## Items listed in a dataset
□ □ □ □ □ □ □

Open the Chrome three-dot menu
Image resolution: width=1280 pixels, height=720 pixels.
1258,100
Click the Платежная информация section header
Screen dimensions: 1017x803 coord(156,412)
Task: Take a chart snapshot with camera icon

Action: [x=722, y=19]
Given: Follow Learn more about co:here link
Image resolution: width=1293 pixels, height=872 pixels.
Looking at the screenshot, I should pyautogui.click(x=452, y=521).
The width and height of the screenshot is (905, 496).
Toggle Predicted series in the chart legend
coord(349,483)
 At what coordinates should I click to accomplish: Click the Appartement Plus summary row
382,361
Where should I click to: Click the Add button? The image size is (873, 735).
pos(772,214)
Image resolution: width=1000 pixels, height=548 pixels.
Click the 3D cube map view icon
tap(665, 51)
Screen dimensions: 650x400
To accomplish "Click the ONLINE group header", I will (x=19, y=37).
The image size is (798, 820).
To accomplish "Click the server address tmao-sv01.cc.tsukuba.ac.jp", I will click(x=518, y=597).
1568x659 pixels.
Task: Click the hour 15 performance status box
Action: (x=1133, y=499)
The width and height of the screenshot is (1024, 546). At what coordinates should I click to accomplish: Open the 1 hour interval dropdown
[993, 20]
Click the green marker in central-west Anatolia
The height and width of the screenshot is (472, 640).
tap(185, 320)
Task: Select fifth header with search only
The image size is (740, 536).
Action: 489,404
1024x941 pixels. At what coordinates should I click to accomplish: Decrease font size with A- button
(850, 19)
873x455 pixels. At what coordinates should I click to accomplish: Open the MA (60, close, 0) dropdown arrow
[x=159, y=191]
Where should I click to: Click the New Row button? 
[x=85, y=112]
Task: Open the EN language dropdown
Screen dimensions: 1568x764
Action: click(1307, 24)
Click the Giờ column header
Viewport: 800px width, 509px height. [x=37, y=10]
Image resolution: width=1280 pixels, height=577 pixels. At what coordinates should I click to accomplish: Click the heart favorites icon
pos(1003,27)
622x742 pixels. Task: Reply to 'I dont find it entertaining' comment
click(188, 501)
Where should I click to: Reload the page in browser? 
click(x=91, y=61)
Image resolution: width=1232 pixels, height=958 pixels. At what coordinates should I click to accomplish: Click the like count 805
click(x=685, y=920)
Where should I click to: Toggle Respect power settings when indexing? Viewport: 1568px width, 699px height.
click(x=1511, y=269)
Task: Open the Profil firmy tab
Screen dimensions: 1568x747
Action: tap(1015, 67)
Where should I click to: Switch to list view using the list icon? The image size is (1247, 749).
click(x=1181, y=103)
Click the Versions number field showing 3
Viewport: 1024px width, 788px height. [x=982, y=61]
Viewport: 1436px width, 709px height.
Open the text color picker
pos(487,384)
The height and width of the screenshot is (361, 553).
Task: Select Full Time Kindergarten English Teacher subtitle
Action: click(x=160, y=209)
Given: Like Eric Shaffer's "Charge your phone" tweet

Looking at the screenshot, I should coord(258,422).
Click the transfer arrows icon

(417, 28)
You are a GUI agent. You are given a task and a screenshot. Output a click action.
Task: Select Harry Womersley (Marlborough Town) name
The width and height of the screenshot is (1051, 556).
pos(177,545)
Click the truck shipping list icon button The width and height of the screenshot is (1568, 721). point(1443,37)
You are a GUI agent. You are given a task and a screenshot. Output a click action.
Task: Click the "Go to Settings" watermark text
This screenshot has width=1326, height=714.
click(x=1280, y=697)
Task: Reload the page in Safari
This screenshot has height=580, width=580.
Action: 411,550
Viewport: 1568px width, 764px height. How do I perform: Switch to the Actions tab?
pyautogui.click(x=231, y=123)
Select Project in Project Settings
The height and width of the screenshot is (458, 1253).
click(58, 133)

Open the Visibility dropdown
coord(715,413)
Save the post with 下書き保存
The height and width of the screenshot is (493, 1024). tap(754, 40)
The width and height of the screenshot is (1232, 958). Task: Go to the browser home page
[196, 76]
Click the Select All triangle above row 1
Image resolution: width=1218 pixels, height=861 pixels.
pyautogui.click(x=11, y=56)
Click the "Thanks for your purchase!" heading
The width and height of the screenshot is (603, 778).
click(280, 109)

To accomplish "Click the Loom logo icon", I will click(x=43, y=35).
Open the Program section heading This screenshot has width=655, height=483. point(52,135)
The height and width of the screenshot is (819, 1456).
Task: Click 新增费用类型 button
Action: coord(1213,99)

□ □ □ □ □ □ □

## PROBLEM
Look above for the line holding "The height and width of the screenshot is (472, 640).". Print it and every line after it, exactly, through the line holding "Task: Open the EN language dropdown".

## TASK RESPONSE
The height and width of the screenshot is (472, 640).
tap(185, 320)
Task: Select fifth header with search only
The image size is (740, 536).
Action: 489,404
1024x941 pixels. At what coordinates should I click to accomplish: Decrease font size with A- button
(850, 19)
873x455 pixels. At what coordinates should I click to accomplish: Open the MA (60, close, 0) dropdown arrow
[x=159, y=191]
Where should I click to: Click the New Row button? 
[x=85, y=112]
Task: Open the EN language dropdown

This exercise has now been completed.